> **What the task asks**: Each line from the one containing "The height and width of the screenshot is (675, 900)." through the last line of the records below is to be repeated as written, with nothing added.

> **The data**:
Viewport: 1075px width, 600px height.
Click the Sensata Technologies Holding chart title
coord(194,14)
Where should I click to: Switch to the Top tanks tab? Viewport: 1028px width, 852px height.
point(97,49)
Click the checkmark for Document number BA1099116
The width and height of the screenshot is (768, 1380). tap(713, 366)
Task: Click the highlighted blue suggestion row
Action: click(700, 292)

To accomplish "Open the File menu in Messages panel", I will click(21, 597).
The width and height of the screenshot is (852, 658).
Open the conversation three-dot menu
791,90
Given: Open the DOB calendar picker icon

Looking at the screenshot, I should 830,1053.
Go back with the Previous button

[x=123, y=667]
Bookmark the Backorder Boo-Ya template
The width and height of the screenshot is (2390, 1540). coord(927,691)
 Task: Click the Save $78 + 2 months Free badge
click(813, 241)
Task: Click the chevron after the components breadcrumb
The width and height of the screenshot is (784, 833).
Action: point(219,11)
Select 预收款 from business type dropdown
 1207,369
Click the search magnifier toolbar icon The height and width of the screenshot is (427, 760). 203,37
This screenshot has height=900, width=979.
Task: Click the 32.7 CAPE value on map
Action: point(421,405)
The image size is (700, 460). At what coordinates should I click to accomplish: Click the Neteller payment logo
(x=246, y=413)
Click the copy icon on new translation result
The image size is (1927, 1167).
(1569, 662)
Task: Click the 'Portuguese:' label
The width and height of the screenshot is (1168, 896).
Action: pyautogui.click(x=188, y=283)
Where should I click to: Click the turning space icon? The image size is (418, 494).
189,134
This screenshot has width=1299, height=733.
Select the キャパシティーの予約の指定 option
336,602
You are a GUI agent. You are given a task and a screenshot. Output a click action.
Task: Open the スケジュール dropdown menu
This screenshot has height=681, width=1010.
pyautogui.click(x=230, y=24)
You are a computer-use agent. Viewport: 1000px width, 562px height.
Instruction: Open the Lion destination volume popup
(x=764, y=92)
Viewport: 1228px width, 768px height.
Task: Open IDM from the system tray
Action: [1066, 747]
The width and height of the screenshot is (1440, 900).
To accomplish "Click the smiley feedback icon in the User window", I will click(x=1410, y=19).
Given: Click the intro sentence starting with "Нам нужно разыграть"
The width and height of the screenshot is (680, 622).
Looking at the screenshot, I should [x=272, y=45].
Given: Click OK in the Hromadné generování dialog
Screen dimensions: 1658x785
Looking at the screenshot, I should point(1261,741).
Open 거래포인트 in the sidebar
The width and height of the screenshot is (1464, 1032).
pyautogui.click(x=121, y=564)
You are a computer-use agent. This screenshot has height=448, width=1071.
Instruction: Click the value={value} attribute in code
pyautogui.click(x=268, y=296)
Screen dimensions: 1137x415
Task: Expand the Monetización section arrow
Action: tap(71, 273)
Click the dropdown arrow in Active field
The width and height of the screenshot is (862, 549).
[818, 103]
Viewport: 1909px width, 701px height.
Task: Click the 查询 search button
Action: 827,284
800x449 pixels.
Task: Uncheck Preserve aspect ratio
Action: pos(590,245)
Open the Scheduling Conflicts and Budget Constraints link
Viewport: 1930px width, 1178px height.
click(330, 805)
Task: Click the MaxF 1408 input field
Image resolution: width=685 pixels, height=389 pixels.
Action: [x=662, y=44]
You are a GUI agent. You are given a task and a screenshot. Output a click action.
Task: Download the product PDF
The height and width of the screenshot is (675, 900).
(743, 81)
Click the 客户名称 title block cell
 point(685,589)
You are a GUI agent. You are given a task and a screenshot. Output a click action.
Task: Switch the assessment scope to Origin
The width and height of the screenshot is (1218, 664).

> **Task solution**:
The height and width of the screenshot is (675, 900).
(743, 81)
Click the 客户名称 title block cell
 point(685,589)
You are a GUI agent. You are given a task and a screenshot. Output a click action.
Task: Switch the assessment scope to Origin
The width and height of the screenshot is (1218, 664).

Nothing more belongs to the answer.